__BRIEF__: How many lines below contain the word "channel"? Give only the number.

__DATA EXCERPTS__:

....

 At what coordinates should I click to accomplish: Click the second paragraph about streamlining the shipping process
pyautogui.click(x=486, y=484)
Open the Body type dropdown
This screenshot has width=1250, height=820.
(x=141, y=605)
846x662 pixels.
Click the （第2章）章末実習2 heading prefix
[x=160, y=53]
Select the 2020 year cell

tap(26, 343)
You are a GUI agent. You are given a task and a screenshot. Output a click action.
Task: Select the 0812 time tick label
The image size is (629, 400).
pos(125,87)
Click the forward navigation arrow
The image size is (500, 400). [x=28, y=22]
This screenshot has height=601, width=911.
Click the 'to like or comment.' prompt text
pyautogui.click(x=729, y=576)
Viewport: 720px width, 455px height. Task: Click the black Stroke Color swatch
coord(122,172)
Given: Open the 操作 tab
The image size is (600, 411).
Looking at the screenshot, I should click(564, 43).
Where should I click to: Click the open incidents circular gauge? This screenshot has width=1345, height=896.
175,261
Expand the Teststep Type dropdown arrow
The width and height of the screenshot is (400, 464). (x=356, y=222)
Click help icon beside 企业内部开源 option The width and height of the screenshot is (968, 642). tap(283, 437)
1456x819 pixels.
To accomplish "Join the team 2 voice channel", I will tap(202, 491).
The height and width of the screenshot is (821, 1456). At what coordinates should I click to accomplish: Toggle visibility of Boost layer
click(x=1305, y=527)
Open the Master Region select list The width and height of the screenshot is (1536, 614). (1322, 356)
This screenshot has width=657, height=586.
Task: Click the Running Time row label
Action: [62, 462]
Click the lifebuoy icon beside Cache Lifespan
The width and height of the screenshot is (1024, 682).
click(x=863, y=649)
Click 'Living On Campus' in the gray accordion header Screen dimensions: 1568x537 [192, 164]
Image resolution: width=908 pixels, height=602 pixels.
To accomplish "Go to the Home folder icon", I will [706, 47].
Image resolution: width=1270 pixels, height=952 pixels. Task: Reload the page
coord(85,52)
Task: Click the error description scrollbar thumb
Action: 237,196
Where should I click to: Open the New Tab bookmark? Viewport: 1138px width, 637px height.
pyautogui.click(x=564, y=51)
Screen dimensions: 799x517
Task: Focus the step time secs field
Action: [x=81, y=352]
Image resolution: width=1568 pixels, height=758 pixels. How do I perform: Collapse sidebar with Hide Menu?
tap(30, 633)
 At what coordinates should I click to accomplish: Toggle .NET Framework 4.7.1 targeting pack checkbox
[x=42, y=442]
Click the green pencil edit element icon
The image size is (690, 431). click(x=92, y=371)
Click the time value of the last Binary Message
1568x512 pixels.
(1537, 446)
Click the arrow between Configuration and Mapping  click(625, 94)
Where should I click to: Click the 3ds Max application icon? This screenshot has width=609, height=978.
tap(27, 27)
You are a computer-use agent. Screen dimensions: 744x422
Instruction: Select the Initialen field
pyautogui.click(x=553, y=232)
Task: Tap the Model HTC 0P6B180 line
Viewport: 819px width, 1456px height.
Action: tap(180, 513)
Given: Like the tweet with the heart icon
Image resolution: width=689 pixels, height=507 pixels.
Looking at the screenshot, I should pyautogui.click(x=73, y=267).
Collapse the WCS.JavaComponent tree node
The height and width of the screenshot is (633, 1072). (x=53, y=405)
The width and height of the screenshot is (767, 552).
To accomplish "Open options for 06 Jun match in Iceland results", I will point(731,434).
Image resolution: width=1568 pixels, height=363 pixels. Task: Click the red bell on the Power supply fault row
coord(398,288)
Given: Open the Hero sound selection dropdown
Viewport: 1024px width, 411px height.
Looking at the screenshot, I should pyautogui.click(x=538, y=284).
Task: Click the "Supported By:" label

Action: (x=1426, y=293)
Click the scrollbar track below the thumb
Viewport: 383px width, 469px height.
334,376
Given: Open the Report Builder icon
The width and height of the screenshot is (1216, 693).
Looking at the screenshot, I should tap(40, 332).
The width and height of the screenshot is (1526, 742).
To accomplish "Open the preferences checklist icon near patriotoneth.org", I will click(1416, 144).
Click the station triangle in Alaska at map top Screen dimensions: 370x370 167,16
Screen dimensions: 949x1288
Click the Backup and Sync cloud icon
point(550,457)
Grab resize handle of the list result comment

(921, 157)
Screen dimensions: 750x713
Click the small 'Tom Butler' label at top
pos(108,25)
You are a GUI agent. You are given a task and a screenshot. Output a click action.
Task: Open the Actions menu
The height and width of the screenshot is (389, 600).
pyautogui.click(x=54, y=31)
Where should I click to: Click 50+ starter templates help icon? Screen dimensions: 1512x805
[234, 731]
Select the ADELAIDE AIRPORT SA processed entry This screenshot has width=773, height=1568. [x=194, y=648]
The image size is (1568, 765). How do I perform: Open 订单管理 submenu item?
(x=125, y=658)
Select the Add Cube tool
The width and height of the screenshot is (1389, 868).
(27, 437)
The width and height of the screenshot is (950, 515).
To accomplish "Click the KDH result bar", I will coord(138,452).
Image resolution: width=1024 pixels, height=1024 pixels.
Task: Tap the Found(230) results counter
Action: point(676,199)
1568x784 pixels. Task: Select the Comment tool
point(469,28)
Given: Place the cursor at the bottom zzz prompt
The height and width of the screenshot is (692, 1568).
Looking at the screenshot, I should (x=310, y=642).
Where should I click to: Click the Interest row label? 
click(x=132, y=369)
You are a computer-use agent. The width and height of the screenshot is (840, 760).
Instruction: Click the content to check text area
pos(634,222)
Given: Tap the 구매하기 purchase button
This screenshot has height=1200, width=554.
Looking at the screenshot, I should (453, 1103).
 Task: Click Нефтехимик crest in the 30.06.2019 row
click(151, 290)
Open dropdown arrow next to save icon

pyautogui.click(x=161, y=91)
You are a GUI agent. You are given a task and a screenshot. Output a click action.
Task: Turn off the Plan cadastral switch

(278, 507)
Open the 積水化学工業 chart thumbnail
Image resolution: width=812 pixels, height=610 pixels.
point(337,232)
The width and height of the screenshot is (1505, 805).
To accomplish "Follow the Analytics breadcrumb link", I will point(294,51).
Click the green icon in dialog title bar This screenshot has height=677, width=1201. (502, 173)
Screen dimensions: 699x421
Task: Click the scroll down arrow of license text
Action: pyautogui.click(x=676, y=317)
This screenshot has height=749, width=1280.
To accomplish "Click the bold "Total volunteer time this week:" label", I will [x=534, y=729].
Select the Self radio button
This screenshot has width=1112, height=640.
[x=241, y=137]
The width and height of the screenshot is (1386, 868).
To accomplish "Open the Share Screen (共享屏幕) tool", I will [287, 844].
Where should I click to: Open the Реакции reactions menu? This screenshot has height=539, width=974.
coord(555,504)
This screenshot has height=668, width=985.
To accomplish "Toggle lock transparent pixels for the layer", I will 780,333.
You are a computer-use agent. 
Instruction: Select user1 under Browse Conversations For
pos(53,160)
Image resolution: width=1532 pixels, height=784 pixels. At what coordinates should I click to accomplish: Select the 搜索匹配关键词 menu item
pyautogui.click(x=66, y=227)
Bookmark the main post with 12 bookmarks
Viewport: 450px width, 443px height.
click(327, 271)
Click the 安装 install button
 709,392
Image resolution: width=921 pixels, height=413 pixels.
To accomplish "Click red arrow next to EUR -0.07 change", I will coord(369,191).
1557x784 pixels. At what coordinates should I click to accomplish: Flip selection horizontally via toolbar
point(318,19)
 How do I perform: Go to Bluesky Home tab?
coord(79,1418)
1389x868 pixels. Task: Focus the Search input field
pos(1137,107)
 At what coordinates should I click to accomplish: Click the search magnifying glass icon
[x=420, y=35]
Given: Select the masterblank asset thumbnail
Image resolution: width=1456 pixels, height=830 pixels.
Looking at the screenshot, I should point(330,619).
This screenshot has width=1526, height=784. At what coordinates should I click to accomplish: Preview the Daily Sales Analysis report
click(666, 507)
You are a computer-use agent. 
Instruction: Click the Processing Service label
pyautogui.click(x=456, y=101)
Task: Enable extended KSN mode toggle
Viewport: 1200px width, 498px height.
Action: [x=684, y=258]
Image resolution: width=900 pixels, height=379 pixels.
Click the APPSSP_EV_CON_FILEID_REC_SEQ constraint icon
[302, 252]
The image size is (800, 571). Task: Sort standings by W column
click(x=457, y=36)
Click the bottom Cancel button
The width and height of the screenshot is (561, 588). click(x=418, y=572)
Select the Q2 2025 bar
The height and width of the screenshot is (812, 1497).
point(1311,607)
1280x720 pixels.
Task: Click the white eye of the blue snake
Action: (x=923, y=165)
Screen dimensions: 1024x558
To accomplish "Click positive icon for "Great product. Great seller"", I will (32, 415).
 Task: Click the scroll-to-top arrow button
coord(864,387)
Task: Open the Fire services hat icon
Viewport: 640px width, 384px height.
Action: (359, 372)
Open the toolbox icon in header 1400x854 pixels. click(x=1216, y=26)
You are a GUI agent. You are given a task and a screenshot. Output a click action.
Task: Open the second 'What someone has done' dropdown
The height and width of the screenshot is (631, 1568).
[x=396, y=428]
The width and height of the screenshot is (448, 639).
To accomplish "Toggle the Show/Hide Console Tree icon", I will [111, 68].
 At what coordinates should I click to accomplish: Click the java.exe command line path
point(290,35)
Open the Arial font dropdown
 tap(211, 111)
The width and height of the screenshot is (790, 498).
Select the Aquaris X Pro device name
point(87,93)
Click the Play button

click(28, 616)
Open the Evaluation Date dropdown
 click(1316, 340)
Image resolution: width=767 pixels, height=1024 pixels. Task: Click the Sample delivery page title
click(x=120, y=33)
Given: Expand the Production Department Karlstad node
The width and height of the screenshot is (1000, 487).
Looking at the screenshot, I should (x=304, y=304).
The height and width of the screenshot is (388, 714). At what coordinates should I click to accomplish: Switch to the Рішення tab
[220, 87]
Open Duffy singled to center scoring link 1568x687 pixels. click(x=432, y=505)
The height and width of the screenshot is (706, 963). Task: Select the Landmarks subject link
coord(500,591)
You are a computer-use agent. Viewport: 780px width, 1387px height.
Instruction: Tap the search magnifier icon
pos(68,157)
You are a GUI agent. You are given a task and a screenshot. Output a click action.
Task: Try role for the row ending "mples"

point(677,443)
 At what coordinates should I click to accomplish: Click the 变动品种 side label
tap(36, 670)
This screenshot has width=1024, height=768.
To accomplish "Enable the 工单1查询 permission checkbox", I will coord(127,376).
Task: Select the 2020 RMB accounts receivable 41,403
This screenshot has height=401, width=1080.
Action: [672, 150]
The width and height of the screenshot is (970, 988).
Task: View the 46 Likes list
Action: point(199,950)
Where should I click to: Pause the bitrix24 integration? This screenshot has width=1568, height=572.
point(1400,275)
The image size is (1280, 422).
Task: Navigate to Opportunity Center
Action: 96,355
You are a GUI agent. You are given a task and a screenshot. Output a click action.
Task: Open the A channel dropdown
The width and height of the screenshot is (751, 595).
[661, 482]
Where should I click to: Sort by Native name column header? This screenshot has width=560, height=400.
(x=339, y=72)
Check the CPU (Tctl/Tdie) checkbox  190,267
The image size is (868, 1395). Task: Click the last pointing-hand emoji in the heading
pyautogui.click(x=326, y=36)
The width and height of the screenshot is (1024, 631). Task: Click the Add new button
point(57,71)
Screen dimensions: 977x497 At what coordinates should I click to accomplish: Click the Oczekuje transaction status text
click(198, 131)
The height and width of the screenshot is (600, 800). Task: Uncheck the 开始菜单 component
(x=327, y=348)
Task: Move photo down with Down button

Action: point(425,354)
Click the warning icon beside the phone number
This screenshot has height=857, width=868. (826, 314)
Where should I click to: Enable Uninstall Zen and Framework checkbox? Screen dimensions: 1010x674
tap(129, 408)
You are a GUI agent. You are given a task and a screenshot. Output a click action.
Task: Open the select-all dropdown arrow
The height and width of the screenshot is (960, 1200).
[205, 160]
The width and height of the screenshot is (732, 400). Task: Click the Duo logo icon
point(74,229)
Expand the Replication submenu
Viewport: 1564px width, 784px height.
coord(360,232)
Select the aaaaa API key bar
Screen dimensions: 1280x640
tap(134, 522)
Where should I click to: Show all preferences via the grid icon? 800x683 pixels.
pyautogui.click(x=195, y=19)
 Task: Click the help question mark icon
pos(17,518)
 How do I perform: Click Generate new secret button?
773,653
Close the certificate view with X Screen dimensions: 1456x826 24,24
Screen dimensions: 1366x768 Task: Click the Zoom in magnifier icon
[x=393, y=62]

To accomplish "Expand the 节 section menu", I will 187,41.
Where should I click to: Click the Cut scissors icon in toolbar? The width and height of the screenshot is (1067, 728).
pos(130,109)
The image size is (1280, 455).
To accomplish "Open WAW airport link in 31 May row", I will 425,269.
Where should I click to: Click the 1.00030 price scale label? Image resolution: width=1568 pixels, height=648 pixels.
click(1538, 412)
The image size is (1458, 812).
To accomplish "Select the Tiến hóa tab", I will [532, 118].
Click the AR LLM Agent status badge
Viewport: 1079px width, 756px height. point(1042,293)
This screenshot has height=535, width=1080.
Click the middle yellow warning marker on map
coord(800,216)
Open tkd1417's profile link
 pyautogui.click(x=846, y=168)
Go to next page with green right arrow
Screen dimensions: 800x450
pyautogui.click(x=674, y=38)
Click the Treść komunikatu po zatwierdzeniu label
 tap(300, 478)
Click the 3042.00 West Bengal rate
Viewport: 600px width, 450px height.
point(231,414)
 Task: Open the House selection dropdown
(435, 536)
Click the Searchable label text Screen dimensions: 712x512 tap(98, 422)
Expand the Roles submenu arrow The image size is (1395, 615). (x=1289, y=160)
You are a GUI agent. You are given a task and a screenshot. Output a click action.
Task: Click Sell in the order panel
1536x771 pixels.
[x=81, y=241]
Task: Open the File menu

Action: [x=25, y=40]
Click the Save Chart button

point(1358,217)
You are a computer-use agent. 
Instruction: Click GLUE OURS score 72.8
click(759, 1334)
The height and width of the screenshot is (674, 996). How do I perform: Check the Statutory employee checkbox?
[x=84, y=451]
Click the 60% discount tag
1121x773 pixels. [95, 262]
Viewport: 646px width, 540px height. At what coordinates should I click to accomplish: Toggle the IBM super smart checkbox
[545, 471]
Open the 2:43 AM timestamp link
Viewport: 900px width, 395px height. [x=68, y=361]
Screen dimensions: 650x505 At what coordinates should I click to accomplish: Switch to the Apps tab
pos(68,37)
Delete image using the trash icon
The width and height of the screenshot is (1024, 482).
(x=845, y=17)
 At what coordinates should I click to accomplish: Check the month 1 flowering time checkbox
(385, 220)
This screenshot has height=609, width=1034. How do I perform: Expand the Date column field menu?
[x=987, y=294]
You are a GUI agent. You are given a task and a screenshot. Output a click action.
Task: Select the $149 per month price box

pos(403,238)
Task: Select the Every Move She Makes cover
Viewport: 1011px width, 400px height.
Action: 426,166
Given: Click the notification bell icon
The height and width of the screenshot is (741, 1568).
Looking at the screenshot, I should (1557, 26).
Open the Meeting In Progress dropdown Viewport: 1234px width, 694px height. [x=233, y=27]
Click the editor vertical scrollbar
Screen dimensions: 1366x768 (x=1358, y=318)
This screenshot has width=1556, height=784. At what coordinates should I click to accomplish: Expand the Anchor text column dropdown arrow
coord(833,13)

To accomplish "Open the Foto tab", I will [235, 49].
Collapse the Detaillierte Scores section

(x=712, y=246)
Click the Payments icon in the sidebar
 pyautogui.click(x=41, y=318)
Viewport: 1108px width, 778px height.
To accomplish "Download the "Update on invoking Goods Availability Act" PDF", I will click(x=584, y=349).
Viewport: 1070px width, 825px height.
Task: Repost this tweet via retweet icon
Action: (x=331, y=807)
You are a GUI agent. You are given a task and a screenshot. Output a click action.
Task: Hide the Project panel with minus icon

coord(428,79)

....

__FINAL ANSWER__: 2